Data for this exercise.
((

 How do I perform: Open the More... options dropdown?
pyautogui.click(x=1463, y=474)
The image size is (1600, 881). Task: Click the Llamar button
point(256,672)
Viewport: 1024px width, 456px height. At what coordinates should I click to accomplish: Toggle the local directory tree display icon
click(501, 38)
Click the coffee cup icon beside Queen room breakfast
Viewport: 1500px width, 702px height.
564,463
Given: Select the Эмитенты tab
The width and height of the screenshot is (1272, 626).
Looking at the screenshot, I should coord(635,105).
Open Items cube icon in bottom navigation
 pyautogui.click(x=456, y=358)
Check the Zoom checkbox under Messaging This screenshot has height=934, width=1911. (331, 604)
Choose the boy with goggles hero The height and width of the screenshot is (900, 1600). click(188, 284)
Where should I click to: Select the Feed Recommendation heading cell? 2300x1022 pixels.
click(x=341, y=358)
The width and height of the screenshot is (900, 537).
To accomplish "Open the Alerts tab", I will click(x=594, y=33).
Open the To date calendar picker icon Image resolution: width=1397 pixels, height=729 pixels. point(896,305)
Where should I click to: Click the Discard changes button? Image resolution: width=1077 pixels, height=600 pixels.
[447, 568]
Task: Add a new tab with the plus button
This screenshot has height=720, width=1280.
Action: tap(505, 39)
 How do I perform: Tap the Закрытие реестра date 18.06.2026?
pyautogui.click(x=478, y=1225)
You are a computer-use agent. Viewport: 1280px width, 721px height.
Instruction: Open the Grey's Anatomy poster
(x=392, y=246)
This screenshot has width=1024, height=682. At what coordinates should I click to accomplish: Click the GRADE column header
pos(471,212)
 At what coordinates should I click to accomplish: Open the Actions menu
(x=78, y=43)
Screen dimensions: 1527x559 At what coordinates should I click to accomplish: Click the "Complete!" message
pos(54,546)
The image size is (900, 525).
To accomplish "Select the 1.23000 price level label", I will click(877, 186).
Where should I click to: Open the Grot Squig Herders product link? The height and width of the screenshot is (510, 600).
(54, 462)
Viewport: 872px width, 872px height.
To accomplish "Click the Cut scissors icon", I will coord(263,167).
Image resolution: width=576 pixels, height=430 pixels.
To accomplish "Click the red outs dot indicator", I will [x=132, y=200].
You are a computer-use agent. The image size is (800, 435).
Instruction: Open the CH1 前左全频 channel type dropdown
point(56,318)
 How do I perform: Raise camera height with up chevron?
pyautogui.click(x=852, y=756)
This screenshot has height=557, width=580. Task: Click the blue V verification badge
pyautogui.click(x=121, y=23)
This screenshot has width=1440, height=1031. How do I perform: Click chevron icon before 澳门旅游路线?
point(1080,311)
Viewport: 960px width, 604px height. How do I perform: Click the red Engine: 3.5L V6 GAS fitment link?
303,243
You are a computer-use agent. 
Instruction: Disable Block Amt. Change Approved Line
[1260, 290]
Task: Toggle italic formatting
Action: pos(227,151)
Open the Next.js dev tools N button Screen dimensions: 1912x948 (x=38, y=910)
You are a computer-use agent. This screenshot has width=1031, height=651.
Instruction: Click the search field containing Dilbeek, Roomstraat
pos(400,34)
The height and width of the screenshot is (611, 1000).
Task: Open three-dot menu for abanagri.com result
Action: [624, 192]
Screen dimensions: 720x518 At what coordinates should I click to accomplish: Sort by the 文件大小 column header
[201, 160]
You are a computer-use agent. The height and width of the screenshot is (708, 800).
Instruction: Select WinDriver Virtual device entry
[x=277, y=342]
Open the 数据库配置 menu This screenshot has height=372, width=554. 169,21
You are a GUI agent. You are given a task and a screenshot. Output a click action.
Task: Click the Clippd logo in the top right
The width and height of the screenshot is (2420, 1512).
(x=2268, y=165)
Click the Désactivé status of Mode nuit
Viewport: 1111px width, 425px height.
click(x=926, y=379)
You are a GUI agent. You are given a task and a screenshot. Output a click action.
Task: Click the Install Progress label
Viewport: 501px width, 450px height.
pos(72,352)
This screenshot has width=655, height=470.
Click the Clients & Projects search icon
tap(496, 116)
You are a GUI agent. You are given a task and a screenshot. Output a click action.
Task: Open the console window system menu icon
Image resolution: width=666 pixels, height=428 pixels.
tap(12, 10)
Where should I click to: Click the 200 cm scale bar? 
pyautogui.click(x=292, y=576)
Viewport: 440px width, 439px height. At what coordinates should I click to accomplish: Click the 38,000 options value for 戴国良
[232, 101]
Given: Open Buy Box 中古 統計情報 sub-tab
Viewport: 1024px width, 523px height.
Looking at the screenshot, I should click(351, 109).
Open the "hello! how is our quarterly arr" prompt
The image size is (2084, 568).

))

Exercise prompt.
Please report every line in the entries above that holds the string "will".

Written solution.
To accomplish "Open the Alerts tab", I will click(x=594, y=33).
To accomplish "Select the 1.23000 price level label", I will click(877, 186).
To accomplish "Click the Cut scissors icon", I will coord(263,167).
To accomplish "Click the red outs dot indicator", I will [x=132, y=200].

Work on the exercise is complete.